NEW YORK (Reuters) - A New York nanny was found guilty on Wednesday of stabbing to death two children in her care at their luxury Manhattan apartment, in a case that drew national headlines.
A jury unanimously rejected the insanity defense of Yoselyn Ortega, 55, whose lawyer said she hallucinated a devil’s order “to kill the children and herself” when she plunged a kitchen knife into Lucia Krim, 6, nicknamed Lulu, and her brother Leo, 2, and left their bloody bodies in a bathtub.

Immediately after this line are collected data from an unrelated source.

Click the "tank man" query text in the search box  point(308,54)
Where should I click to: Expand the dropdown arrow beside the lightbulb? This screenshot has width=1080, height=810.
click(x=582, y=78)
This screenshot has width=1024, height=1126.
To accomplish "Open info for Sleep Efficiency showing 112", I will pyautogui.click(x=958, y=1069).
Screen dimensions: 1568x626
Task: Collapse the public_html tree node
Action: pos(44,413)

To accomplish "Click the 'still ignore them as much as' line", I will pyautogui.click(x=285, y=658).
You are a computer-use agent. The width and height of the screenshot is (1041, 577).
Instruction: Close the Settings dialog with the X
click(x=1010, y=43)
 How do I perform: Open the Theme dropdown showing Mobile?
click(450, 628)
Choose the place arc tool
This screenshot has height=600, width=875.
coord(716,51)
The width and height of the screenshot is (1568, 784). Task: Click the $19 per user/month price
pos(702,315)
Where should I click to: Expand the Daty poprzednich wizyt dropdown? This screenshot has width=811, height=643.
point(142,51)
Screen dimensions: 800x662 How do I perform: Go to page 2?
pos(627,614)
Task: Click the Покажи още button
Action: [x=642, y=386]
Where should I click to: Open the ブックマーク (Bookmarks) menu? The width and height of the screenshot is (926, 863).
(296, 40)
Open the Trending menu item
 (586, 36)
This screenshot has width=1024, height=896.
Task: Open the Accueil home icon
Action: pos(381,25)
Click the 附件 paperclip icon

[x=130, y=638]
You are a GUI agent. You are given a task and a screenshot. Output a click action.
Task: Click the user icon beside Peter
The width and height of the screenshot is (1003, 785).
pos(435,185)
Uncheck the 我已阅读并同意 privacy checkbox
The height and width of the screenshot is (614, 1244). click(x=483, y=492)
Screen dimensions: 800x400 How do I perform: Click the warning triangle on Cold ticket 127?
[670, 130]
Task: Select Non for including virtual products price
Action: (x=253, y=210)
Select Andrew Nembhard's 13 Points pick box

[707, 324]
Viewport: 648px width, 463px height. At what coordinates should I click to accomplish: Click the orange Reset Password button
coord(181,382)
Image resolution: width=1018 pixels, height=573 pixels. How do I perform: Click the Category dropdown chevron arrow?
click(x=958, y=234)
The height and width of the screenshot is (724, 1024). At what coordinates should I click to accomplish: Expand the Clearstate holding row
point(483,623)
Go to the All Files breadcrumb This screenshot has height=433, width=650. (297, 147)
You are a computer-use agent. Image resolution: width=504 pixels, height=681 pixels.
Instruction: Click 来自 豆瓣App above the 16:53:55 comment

The Oct. 25, 2012 killings were discovered when Marina Krim returned to the family’s Upper West Side apartment to find her children dead and their nanny standing over them stabbing her own neck with a knife. Krim had come home with the children’s 3-year-old sister, Nessie, after Ortega failed to show up at Lulu’s dance class.
Ortega was charged with two counts each of first- and second-degree murder, punishable by a maximum sentence of life in prison.
“We hope now that this verdict will give the Krim family an opportunity to heal, to find some closure and to move on in their lives,” Manhattan District Attorney Cyrus Vance told reporters following the verdict, as a teary-eyed Kevin Krim, the children’s father, stood beside him. Krim declined to take questions.
Insanity defenses rarely succeed in New York, where proving mental illness is not enough to find a defendant not responsible for a crime. Defense attorneys must demonstrate that the suspect could not understand the consequences of his or her actions.
Only six people were cleared of criminal charges due to insanity out of 5,111 murder cases tried between 2007 and 2016 in New York, according to Janine Kava, spokeswoman for the state Division of Criminal Justice Services. The state does not track how often the defense is raised, she said.
During the trial at state Supreme Court in Manhattan, Ortega’s lawyers argued she was too psychotic to comprehend what she was doing.
But prosecutors said the evidence showed she had thought through her actions and thus understood the consequences, including grabbing Leo from behind and slitting his neck so he would not fight back as his sister had.
Ortega’s attack was prompted by her anger at being asked to work too hard, prosecutors said. Ortega, who had brought her 17-year-old son from the Dominican Republic and enrolled him in a private school, was overwhelmed by financial concerns, they said.